Interface element records:
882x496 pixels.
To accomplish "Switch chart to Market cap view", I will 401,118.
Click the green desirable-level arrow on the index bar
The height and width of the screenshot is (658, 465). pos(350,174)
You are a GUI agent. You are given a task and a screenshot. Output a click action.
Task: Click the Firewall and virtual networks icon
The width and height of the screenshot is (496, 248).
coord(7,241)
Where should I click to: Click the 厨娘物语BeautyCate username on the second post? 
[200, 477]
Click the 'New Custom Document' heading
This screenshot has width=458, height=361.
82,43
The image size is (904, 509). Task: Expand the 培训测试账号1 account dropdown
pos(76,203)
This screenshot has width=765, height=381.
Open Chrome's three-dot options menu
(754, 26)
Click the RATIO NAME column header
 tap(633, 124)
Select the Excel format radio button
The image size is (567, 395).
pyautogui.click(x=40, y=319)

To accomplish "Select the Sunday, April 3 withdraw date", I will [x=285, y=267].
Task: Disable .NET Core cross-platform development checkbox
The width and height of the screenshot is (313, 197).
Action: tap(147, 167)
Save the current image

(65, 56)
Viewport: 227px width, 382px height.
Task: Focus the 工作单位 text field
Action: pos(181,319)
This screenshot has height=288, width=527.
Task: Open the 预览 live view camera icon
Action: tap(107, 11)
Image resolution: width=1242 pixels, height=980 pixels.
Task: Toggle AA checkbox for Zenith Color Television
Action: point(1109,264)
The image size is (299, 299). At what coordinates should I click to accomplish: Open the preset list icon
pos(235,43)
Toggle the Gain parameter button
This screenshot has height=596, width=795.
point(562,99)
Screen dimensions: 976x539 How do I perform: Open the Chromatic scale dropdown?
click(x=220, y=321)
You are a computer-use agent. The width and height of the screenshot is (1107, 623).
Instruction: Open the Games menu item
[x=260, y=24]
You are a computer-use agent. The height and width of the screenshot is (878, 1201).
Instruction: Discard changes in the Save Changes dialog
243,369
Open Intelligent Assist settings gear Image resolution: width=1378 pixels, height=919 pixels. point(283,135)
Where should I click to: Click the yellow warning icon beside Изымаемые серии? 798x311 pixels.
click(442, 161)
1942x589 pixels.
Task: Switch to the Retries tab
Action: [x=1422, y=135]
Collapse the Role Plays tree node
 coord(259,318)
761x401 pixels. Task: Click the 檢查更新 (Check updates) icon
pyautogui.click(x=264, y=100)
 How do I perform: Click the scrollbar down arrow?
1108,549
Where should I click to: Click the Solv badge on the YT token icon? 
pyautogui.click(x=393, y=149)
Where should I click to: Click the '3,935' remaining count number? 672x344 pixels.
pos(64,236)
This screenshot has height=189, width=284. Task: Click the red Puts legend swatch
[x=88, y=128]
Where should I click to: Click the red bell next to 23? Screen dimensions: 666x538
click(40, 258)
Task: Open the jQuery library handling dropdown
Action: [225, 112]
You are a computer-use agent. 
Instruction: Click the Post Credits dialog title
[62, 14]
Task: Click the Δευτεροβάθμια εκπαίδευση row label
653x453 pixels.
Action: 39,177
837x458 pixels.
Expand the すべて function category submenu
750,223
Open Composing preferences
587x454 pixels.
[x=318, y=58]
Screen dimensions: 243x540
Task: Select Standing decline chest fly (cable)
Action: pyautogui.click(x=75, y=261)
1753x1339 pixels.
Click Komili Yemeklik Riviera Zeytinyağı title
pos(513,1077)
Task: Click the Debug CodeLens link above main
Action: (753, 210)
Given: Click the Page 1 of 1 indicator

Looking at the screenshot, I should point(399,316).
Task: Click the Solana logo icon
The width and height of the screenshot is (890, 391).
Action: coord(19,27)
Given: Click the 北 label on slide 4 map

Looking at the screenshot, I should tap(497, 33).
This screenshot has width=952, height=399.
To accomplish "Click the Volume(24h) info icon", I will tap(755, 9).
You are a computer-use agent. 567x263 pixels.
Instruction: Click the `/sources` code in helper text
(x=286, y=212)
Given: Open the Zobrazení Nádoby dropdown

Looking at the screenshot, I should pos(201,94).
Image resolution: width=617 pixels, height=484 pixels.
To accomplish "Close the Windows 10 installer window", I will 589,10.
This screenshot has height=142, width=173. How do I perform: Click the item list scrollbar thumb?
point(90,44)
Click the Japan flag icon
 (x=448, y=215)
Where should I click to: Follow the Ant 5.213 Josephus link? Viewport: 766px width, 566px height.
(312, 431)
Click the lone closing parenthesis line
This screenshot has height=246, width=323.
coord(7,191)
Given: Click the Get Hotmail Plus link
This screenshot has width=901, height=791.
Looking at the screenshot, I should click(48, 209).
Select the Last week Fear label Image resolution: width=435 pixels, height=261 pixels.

STATED TASK – Copy every line of the listing above that contains the word "Expand".

WORKED SOLUTION –
The image size is (904, 509). Task: Expand the 培训测试账号1 account dropdown
Expand the すべて function category submenu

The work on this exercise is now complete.